结论有了:缺铁性贫血造成血红细胞携氧量降低,于是心脏就加快工作,于是就心慌,跳不及了就“早博”,跳得累了就歇一歇,于是就有了“间歇”,仍然于事无补,于是就“疲惫不堪”,很近于“心衰”了。
病困找到了,办法也就有了。医生们一边继续给我点滴“丹参酮”“红花”以“活血化淤”,保护我的心脏,一边嘱我口服一种小儿常服的“硫酸亚铁”,家人们则鱼虾菠菜俱全地给我加餐补充营养。而且,效果非常明显,两三天过去,自觉体力大大恢复,坐起,下床,走路,上厕所,与病友聊天,都接近正常,对大夫的“挺好吗”,只有点头,已经说不出哪儿不舒服来了。又过了两三天,大夫说,我看可以出院了。于是,这个星期一的下午,我就回到了家中。

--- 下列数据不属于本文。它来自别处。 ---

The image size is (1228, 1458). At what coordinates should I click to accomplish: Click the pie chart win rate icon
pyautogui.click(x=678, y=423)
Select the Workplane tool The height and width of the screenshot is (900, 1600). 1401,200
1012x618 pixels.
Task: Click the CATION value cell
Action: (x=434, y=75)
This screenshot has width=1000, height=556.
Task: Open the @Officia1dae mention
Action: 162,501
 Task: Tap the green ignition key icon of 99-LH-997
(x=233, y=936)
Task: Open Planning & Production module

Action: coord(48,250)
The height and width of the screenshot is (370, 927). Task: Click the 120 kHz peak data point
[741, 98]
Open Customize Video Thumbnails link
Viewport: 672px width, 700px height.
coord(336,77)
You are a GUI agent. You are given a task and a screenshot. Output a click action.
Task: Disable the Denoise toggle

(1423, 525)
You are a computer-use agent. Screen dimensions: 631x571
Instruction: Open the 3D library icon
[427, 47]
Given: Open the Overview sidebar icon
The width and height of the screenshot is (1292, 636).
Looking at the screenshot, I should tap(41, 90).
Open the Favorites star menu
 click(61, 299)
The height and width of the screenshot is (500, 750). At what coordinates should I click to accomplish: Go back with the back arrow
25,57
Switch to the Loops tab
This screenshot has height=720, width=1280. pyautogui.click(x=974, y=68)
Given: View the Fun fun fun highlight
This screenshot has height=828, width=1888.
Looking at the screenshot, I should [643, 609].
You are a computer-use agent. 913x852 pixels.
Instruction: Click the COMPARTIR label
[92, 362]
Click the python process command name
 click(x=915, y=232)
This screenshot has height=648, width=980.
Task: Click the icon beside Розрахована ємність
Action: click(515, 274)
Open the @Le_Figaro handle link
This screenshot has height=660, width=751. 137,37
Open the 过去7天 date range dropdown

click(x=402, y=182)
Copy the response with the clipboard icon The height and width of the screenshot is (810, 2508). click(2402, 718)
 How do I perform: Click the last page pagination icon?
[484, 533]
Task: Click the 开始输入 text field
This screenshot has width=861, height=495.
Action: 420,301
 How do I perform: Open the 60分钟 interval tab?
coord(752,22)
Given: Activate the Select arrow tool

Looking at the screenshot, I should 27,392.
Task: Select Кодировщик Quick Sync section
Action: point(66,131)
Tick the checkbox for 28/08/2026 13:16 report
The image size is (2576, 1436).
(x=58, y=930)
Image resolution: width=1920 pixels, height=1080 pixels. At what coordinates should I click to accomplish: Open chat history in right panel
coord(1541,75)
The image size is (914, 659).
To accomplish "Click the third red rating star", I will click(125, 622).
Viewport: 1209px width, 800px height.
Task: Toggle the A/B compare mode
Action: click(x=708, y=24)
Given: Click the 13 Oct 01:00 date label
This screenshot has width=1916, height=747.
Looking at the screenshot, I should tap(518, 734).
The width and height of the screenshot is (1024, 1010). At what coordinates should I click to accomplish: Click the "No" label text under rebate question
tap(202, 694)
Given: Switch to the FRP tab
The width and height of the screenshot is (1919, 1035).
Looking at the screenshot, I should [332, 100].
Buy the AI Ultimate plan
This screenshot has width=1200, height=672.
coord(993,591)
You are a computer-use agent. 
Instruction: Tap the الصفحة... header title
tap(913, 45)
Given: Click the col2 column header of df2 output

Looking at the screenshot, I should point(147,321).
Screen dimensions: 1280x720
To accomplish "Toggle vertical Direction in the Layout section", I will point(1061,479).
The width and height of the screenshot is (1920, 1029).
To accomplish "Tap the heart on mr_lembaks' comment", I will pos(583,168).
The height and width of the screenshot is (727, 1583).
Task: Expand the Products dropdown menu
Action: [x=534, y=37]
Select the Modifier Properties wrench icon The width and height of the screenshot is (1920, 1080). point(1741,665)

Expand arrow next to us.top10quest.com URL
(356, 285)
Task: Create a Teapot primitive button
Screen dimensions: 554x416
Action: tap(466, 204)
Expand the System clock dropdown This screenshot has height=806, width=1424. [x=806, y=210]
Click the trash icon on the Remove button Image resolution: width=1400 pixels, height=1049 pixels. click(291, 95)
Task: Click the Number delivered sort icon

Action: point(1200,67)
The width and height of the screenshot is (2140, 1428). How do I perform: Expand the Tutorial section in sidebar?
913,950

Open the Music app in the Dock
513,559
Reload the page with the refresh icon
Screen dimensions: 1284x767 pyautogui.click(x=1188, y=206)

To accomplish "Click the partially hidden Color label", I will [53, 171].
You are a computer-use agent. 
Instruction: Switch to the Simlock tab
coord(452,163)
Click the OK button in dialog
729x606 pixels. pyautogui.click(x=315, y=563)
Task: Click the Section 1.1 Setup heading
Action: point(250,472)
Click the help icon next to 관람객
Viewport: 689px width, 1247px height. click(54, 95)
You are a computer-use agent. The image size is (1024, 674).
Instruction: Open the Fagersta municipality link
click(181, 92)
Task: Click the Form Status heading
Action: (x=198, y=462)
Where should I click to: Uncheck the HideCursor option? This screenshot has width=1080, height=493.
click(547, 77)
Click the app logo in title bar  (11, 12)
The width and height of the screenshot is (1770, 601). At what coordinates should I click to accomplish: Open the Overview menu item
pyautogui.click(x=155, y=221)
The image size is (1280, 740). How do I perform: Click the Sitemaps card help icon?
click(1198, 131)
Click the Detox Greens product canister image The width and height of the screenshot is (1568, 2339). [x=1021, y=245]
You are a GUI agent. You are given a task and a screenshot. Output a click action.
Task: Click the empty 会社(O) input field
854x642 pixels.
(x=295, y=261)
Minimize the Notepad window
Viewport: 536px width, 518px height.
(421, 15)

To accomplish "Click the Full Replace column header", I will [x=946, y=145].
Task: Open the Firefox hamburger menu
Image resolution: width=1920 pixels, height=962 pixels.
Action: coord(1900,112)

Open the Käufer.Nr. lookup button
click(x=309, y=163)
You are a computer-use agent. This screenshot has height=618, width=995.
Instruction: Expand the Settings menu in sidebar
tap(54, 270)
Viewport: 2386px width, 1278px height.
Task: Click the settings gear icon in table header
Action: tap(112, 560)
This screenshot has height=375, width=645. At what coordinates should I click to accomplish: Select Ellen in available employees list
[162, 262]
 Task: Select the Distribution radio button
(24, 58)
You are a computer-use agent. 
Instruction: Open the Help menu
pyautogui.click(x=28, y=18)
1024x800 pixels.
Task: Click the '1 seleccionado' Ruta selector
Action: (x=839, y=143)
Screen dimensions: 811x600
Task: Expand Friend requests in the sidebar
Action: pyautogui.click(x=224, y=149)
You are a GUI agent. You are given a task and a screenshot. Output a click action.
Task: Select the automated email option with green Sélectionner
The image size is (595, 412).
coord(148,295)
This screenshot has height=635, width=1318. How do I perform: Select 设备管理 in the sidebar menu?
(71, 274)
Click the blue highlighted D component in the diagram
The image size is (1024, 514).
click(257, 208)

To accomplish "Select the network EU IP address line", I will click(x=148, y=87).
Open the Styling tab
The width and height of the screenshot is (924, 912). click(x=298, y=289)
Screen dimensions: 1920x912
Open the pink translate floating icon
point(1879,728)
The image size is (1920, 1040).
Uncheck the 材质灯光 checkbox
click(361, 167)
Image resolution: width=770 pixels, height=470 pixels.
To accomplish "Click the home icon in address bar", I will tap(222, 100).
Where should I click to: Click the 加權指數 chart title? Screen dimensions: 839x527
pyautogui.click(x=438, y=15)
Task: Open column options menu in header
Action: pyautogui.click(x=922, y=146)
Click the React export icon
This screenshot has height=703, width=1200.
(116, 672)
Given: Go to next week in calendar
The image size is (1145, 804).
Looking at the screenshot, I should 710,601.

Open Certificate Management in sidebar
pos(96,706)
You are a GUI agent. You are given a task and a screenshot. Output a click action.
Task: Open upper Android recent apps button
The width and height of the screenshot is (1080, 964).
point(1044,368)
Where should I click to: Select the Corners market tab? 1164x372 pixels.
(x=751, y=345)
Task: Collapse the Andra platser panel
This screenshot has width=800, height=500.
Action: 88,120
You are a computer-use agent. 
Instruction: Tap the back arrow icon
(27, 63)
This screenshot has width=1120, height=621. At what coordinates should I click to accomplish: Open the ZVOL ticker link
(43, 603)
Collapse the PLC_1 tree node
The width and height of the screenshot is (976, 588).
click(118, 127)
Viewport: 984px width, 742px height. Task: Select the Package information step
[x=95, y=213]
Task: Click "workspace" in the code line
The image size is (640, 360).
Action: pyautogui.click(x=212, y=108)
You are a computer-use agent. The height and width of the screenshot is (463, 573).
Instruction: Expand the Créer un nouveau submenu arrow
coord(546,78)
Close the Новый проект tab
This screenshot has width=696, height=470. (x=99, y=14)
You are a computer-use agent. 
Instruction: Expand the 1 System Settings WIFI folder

孰累吾心?原来是自己。我的身体,熟知的朋友,向来是颇为称道的,自己也以为很有一套“科学养生观”:适量的活动,无所不可的饮食,烟洒两不沾,以及坚信无论自己怎样会养生,也要生病,也要死的达观心态,“以心为本”, 还有从年轻时就锻炼下来的一套“苏家老拳”---多年习惯的、变了形的“广播操”,保证了我不用说是生病住院,连打点滴也只不过是二十年一遇。然而,在所有这些“观”中,却有一点“践行”,一直被自己科学地忽略了,那就是“喜饱”---这是一位农村来的女陪护告诉我的。我虽然在饮食上并不如孔圣人一般的“食不厌精,脍不厌细” ,但也有一个不好的习惯,那就是人一多,自己就不想吃了,尤其是赴宴之类,饭菜一桌,我却吃得很少,简直可以说是什么也不吃,只吃十多个花生米,喝几口“温呑”茶就算了。一段时间以来,儿孙也常来吃钣,人一多,自己随便吃一点,就觉得“饱了”。这自然不是讨厌儿孙们来吃饭,我也没有抱怨他们“啃老”的时代理念,我其实是非常高兴,看到儿孙们吃得桌上地下都是,筷子用得七颠八倒,我常常是喜得不得了,心情之愉悦是发自内心的。农家大嫂告诉我,你这是“喜饱”呀!“喜饱”,这真是出色的农家智慧,说得太贴切了,欢喜得饱了,以欢喜为饱了,而在自以为得意的“空欢喜”中,身体所需的营养却越来越不足,终于匮乏,终于进入了病态,虚弱得坐也坐不住,走路都抬不起脚来了。而更为可怕的是,自己还对这一点农家妇女都知道了不知多少辈子的常识,一无所知,将“病”全派给了大受其累的心脏,吃了多年的并不怎么相干的“丹参滳”,“活血化淤”,哪里知道自己的血液量虽不少,却很有点清汤寡水了呢。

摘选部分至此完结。